U.S. police reportedly killed more than 1,100 Americans in 2015, many of whom were unarmed. In response to the public outcry, a group of U.S. police chiefs traveled to Scotland to learn how to teach their forces to be less violent (video below).
Sky News filmed Chuck Wexler, an ex-hostage negotiator for the Boston police department, as he brought chiefs from major cities in the U.S., including New York and Los Angeles.
Wexler told U.S. and Scottish law enforcement how American cops would respond to a suspect armed with a rock: "You're going to kill someone for throwing a rock. That's what you're gonna do."
"How would society over here think about you shooting someone with a rock?" Wexler added. "They would not accept it."

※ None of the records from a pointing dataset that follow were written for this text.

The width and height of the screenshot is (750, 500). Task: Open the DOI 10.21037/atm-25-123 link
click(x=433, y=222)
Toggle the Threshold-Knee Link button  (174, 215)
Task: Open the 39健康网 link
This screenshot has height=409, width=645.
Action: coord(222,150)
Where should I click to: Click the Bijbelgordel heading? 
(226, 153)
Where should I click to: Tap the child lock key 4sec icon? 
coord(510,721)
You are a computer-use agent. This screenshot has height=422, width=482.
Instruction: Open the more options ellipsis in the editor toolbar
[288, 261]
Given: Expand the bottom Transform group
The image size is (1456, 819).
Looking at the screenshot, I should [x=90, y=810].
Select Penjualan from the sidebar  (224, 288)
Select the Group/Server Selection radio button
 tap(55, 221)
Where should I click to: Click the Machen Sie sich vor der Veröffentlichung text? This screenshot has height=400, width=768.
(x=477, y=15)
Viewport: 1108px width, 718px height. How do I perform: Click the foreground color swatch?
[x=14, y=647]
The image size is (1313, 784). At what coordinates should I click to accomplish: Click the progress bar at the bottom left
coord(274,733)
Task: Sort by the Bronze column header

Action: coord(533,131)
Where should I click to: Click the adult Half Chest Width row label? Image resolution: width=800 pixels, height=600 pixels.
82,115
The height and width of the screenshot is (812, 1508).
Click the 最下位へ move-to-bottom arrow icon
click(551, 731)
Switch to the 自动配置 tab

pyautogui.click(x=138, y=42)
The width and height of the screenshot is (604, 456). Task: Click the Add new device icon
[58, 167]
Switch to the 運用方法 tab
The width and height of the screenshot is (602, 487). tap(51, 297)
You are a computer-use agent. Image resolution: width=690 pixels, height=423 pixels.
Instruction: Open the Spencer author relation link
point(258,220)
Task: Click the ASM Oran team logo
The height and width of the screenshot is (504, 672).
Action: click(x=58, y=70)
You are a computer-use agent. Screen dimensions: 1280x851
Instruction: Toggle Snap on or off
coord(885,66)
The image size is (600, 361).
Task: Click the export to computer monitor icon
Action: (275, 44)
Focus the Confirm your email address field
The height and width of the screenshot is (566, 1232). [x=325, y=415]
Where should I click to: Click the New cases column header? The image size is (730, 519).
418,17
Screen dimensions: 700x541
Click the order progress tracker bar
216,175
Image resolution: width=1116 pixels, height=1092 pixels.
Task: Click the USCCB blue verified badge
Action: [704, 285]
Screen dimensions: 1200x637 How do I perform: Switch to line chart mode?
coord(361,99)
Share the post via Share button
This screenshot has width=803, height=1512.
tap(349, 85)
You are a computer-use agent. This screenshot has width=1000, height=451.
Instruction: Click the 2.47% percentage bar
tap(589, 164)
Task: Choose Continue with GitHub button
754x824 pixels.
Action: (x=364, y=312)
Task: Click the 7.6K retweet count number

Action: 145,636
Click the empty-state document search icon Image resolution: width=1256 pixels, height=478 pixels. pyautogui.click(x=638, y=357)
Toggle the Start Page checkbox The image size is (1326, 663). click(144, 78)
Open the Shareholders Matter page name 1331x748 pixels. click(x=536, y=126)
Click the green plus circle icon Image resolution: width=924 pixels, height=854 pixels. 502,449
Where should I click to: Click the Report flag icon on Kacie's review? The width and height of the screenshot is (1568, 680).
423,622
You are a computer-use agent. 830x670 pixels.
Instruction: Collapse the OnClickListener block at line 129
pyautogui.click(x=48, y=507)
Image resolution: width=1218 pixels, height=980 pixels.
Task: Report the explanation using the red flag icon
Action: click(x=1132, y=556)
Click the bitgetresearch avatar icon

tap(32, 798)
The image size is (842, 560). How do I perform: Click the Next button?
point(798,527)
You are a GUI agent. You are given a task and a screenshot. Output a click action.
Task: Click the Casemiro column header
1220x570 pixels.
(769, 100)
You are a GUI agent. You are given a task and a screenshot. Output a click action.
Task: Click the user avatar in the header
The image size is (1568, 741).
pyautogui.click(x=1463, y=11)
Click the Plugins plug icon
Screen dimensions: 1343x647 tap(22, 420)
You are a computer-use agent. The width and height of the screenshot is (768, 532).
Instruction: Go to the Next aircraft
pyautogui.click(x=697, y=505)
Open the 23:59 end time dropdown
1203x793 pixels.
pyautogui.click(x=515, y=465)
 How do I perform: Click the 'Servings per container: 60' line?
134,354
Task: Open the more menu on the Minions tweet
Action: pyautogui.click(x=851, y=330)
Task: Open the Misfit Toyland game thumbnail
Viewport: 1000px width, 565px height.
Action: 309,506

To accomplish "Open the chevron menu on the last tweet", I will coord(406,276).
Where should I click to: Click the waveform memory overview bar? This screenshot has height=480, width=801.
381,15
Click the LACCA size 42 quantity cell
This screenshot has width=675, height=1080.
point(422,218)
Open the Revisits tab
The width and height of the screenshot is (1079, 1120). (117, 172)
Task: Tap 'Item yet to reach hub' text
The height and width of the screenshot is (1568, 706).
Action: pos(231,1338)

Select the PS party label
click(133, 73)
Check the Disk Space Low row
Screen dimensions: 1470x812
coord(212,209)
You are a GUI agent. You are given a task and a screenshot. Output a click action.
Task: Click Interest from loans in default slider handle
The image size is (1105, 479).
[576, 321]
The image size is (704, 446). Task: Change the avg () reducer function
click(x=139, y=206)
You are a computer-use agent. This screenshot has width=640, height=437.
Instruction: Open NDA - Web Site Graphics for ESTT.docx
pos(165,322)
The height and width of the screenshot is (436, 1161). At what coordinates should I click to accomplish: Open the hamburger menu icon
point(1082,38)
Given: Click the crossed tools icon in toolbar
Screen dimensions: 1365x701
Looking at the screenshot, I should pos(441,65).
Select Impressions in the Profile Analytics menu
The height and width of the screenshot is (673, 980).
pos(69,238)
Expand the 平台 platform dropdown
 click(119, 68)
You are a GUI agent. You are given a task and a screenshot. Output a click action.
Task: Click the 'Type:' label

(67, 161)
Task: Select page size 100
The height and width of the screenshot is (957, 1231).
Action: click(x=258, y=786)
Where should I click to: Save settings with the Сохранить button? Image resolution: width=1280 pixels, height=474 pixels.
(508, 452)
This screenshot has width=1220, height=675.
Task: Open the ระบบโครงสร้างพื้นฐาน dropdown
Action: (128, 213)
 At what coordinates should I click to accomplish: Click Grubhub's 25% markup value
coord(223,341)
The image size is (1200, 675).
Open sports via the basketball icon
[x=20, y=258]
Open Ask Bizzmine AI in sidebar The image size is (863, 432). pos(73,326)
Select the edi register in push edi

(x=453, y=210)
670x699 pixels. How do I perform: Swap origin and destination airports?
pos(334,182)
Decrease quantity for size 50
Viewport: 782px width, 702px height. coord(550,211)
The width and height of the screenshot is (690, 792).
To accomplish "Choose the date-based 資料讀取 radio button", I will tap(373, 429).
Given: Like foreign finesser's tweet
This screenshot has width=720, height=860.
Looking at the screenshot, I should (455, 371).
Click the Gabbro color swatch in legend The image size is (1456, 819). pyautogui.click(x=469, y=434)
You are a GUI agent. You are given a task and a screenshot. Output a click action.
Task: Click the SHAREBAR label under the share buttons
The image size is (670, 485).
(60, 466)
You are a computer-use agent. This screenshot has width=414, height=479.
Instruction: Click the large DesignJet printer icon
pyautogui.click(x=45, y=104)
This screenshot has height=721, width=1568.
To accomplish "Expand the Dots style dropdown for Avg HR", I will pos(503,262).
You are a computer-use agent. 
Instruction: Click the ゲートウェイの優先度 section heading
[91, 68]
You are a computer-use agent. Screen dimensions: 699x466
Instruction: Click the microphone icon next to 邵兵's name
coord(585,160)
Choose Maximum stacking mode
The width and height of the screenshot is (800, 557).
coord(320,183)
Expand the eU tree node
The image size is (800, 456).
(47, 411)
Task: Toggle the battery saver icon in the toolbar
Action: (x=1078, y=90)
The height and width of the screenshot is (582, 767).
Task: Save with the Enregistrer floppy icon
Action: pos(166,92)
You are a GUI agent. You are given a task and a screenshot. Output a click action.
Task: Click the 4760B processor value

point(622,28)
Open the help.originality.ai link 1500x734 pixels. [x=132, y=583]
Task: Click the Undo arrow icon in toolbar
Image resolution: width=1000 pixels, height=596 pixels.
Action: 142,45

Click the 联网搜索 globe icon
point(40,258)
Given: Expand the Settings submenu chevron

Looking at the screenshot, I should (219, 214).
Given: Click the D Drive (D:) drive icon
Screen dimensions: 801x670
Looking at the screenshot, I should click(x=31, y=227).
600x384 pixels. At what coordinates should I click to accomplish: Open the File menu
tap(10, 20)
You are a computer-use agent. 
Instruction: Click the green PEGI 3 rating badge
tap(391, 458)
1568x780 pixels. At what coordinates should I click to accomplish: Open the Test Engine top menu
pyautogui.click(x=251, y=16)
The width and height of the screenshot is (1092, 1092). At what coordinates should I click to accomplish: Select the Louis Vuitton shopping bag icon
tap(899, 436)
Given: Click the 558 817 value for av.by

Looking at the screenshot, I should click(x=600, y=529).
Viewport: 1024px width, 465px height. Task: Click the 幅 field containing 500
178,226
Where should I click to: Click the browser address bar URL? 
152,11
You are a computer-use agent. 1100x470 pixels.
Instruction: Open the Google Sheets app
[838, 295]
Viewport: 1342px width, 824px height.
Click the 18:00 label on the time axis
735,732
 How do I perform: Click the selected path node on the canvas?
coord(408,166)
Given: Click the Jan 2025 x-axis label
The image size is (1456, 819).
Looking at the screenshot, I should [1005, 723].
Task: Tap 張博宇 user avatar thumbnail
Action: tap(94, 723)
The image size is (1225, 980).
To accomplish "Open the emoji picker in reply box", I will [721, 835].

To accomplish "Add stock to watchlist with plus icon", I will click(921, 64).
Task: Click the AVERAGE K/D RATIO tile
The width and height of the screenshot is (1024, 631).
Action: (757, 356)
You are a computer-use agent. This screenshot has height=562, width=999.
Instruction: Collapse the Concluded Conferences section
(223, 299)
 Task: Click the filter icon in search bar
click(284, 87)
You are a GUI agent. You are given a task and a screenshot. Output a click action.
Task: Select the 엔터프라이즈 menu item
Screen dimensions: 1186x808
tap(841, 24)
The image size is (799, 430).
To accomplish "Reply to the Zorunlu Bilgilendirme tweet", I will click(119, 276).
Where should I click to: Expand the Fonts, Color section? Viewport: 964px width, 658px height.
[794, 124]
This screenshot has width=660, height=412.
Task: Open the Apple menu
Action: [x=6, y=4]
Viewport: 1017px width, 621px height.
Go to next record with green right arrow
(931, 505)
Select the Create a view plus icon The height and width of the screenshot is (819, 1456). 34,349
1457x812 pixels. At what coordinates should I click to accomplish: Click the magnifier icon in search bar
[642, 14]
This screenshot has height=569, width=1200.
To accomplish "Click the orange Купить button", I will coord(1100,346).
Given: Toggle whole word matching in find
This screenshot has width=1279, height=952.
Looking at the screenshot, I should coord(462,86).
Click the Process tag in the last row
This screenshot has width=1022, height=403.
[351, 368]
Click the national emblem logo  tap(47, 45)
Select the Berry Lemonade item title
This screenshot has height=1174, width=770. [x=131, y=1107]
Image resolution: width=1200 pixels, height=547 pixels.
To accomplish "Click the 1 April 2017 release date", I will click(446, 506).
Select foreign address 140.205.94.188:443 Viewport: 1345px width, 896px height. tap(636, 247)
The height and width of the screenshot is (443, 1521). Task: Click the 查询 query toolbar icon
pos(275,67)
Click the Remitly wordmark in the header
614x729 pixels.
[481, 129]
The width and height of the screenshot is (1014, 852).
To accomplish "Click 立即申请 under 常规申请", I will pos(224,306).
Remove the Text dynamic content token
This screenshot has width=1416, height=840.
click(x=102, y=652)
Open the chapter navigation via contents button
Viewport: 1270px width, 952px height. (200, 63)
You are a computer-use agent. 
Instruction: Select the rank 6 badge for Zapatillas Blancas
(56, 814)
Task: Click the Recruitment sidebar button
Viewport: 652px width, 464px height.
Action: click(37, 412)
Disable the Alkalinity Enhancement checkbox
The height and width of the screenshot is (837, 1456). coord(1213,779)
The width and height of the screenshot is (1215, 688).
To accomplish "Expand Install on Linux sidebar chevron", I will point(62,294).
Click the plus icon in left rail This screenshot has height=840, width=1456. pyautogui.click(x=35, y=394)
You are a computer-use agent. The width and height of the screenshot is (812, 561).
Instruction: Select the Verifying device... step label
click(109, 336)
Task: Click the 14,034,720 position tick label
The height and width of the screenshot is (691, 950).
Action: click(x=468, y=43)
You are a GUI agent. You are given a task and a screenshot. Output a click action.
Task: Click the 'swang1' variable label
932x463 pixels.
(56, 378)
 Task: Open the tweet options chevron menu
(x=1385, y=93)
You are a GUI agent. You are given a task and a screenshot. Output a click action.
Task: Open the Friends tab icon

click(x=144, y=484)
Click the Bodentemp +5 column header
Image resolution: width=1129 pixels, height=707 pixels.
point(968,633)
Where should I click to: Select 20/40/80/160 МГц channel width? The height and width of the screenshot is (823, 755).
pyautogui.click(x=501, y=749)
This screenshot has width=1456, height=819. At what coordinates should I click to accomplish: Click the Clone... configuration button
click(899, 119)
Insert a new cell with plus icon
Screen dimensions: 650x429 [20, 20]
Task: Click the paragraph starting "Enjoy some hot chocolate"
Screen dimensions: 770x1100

During the four days of training, U.S. police chiefs went on patrol with unarmed police in Glasgow, Scotland, where they encountered possible volatile situations.
The Scottish police demonstrated how they do not escalate situations, arm themselves with shields for protection and negotiate with suspects.
"The American style of policing, it's very authoritative," Sgt. Jim Young observed. "There's a difference of going in, straight up at this level, whereby you're ordering people, you're shouting at them. You can't go anywhere after that."
"But if you start down low you can adjust your communications to suit," Young added.
Many U.S. police officers use an informal "21-foot rule" which means they shoot a suspect armed with a sharp weapon if they get any closer than 21 feet away. Police in Scotland have only shot suspects twice in the past 10 years.
The Guardian reported in 2015 that American police kill more people in days than many developed countries do in years.
For example, police in England and Wales killed 55 people in the past 24 years, while law enforcement in the U.S. killed 59 people in the first 24 days of 2015.
According to The Counted, an online database maintained by The Guardian, U.S. police killed 1,139 Americans in 2015.